Leave Home Stay 2009

I did not expect to still own the house in 2009, and after a year of personal indecision amid general economic gloom, the third show came about out of signs and wonders. Most obvious was the appearance of a stray back cat which was brought to my door by three strangers over Christmas. It stayed for six months and inspired a series of works on the theme of transitional home. I called this third - and final - part of Leave Home Stay, Moving House.

I returned to the earlier theme of traces and marks, this time evidenced by such things as scratch marks, footprints. My family association was pared down to mantel piece equivalents - pieces of sea coal which evidenced the Kent coal field which brought my grandfather to Deal in the 1920s.

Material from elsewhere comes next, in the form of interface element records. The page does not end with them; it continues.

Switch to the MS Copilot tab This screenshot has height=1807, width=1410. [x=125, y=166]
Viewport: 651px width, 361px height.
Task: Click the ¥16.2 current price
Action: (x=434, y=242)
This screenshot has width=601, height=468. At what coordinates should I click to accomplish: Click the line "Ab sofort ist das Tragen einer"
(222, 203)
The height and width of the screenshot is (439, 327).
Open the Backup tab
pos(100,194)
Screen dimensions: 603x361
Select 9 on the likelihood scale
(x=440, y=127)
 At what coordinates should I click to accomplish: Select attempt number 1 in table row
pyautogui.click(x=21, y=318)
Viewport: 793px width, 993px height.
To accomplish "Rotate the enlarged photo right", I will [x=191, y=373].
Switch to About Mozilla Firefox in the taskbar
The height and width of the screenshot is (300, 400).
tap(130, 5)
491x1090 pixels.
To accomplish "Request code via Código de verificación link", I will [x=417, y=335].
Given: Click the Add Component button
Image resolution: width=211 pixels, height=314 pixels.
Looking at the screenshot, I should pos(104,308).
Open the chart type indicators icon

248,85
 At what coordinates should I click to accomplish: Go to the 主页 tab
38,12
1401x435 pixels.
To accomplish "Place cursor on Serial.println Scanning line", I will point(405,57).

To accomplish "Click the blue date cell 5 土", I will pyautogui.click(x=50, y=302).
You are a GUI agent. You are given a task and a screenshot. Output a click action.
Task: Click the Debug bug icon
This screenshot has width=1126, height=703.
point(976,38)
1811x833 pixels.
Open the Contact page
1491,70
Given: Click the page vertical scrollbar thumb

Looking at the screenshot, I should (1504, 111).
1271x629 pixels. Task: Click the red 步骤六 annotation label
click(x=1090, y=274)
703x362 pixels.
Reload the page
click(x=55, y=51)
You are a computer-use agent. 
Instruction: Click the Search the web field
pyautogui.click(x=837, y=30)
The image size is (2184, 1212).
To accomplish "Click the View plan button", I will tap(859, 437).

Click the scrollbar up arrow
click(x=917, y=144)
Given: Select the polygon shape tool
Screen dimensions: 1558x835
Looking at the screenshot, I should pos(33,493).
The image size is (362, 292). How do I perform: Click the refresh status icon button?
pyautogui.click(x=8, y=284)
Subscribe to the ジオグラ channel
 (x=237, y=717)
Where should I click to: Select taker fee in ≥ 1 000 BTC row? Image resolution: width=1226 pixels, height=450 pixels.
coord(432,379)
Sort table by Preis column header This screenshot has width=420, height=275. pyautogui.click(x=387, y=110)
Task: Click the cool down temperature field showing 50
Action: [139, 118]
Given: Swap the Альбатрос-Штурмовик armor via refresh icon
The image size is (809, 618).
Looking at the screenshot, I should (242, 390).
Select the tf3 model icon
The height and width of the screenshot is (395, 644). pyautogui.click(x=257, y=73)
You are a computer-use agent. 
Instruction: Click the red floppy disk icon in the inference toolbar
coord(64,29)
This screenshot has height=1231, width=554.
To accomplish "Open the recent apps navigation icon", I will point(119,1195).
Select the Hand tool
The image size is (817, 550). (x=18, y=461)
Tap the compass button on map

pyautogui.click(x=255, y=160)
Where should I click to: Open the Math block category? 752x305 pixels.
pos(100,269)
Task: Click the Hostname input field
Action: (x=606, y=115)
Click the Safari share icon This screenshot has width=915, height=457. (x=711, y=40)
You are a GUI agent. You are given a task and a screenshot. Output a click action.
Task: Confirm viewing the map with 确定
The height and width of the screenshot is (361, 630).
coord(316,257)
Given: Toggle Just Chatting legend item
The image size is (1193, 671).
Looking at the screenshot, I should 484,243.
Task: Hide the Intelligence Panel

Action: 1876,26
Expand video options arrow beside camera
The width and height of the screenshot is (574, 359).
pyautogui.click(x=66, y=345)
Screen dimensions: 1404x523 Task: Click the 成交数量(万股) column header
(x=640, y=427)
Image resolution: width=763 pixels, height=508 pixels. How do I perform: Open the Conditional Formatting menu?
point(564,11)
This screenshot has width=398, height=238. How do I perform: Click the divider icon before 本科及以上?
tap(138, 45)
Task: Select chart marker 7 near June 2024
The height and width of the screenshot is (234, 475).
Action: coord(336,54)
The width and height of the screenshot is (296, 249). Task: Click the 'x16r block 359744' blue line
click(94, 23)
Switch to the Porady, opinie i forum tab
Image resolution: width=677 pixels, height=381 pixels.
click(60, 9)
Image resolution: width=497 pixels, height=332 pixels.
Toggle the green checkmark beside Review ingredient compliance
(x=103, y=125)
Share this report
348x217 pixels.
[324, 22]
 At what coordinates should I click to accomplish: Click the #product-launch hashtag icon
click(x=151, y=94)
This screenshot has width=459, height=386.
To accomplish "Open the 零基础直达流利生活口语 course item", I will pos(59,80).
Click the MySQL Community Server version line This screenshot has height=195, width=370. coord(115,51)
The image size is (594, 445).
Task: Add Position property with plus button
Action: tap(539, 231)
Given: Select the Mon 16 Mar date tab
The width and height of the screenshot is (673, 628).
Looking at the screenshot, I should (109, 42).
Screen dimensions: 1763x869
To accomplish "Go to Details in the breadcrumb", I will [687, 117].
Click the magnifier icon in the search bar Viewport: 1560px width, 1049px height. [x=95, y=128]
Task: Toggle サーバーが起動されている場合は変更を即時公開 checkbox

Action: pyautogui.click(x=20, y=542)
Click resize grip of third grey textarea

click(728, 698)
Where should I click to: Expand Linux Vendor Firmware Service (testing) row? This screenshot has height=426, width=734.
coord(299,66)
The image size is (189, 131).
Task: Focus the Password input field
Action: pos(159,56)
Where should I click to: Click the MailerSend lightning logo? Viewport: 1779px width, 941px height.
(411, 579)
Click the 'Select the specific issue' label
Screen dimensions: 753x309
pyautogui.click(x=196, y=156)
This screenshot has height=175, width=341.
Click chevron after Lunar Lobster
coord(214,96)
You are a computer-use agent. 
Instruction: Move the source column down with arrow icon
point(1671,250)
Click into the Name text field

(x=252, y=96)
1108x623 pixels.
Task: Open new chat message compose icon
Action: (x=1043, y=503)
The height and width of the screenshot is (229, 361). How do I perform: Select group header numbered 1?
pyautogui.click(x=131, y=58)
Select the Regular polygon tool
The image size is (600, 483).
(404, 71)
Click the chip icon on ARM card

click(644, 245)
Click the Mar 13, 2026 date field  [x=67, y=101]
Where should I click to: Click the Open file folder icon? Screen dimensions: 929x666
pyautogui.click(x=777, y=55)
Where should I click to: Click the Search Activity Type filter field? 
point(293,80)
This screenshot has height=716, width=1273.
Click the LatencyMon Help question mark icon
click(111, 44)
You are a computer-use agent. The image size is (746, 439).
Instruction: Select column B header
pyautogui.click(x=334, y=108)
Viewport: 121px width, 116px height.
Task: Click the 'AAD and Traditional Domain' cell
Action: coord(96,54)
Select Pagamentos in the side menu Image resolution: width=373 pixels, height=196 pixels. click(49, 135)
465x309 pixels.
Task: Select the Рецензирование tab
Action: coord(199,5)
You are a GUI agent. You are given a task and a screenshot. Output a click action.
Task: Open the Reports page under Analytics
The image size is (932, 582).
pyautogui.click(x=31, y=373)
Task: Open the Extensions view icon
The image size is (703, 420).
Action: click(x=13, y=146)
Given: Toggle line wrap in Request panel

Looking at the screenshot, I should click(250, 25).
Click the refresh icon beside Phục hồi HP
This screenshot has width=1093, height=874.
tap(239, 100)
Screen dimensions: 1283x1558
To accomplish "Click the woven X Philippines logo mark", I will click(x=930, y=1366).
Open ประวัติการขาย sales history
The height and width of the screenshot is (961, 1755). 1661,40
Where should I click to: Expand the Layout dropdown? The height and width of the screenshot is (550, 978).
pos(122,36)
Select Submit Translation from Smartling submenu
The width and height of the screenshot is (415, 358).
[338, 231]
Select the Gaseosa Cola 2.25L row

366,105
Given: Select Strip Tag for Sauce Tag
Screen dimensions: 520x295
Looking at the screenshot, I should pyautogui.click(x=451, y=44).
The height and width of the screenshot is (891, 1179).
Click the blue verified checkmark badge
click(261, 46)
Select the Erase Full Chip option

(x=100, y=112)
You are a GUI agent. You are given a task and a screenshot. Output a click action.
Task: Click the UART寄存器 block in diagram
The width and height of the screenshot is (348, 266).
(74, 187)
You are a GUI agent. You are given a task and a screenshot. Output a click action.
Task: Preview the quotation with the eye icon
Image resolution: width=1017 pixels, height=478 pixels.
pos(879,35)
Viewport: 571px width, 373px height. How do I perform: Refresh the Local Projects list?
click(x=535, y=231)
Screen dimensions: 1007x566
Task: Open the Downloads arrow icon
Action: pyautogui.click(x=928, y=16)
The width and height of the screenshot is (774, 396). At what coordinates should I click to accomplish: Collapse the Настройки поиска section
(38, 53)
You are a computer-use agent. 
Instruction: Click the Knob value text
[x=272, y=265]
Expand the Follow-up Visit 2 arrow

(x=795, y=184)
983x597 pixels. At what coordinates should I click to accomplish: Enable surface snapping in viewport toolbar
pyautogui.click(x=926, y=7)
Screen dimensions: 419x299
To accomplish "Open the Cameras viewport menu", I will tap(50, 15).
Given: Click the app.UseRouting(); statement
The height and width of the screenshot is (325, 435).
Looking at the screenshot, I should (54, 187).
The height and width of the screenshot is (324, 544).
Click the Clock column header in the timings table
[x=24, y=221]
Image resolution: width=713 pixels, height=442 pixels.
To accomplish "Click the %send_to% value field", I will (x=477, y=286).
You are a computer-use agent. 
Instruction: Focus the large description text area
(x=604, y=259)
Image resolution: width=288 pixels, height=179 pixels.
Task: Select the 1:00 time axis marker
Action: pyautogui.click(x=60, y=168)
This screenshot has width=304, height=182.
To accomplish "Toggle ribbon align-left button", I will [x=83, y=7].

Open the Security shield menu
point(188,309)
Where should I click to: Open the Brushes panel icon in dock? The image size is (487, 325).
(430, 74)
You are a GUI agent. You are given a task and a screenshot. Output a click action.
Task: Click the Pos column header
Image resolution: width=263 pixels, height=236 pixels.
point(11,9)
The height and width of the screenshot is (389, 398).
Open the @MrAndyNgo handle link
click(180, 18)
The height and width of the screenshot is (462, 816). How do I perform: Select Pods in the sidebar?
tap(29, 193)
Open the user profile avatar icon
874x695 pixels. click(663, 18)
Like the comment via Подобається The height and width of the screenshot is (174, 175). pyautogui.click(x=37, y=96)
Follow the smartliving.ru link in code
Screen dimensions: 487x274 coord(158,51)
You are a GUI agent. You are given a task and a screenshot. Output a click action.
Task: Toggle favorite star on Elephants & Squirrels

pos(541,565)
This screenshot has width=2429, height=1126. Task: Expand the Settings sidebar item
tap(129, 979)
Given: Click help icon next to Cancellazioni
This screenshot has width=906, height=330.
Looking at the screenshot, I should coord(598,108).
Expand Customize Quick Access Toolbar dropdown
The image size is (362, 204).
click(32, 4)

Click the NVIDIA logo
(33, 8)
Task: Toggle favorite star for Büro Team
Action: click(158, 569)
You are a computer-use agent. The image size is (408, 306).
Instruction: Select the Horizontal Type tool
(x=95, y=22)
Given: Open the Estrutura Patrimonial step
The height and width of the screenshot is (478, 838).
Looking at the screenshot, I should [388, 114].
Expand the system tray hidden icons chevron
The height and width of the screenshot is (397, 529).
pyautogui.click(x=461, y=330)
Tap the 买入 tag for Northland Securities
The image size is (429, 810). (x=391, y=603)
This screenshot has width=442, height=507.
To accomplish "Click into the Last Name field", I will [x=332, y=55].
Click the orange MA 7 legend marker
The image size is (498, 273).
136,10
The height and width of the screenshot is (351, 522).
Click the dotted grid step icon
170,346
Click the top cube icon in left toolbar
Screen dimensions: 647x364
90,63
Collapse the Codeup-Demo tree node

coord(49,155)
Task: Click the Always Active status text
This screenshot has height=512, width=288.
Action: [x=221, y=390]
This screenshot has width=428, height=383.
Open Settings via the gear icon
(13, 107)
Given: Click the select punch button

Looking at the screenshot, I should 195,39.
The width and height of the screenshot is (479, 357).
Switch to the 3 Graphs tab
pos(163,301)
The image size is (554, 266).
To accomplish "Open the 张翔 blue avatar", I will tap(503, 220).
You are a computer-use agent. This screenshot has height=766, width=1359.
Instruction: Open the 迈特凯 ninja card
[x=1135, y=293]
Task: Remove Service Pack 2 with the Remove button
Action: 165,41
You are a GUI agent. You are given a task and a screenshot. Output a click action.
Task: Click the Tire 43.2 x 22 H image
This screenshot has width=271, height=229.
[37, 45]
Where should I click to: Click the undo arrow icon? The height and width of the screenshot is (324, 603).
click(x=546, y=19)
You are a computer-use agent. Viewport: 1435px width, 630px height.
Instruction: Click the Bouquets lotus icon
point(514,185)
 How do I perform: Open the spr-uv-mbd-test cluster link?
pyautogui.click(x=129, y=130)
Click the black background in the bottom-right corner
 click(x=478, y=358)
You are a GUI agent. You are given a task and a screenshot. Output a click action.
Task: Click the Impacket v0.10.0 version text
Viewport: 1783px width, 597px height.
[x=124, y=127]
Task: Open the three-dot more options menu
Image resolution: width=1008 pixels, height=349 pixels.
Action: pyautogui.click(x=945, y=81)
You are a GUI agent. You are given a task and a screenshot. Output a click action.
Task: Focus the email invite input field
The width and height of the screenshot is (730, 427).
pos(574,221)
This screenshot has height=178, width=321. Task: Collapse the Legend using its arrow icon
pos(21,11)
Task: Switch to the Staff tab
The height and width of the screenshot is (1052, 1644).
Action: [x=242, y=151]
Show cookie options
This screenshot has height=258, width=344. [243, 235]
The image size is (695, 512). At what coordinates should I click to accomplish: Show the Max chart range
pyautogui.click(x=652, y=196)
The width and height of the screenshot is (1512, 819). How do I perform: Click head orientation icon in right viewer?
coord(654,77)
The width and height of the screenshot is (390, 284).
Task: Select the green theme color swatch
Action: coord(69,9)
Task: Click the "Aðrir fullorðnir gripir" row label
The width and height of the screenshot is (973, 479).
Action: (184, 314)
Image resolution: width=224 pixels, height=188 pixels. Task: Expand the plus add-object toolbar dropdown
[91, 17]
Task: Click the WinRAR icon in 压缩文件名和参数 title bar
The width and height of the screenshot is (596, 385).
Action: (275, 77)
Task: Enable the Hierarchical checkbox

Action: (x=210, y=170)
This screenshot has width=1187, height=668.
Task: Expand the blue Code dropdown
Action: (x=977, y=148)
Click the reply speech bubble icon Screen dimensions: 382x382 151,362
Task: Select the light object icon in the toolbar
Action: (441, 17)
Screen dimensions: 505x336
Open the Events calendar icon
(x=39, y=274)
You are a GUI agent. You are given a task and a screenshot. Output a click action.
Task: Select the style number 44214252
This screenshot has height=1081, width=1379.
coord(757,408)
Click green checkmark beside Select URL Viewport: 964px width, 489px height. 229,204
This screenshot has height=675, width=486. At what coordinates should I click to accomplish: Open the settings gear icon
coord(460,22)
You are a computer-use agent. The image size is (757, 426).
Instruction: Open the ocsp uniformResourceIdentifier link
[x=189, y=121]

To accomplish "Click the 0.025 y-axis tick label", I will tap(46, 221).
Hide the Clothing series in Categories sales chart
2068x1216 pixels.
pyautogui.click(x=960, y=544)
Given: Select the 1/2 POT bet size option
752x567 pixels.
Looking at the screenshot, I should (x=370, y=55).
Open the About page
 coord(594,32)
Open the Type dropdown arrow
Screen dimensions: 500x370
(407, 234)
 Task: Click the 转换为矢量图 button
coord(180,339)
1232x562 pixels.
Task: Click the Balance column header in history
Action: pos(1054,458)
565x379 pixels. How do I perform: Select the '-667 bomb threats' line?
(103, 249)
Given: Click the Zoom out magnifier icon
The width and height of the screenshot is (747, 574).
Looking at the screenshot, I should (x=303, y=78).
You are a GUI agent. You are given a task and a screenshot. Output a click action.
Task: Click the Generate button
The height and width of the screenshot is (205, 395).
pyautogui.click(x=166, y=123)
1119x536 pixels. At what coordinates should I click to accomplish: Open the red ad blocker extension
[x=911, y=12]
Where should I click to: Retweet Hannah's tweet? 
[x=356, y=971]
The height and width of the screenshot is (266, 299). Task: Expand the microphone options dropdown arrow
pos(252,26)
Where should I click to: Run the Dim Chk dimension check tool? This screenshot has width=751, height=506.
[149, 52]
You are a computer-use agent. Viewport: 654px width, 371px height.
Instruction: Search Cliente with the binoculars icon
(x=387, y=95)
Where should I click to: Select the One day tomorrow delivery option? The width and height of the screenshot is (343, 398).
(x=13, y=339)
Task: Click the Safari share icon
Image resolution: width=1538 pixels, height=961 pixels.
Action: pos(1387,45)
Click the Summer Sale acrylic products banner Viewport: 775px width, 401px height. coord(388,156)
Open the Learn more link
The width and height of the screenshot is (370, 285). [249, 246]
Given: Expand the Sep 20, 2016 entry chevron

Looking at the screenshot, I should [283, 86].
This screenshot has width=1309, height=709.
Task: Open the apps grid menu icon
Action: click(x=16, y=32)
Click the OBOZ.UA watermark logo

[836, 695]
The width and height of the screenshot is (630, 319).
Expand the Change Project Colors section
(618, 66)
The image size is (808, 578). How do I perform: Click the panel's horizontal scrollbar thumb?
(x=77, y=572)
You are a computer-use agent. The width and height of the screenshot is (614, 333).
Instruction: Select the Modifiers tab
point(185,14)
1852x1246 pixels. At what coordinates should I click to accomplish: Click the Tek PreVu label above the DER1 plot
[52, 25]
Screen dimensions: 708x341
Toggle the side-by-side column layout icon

I turned the mantel piece into a mantel room installation, a space filled with objects following a loose narrative of Mary Anning's lost room The fossil finder from Dorset's Jurassic coast had a loose link with my childhood memory as I used to scour the coal field spoil heap, once visible from house, for fossils exposed by the dig for coal. The mantel room was viewed through thick plastic which had thinned in patches, and had small puncture marks, so that visitors had to make an effort to make sense of it. The room contents, unseasonably lit by Christmas tree lights, took on an uncanny quality, even in daylight.

Outside, as night fell, I projected images from the first year installations onto a sheet on the washing line. Outside the kitchen window I made a yin-yang symbol out of silvery cat litter and gold coloured bird seed. It eventually blurred as the seed was eaten over 10 days.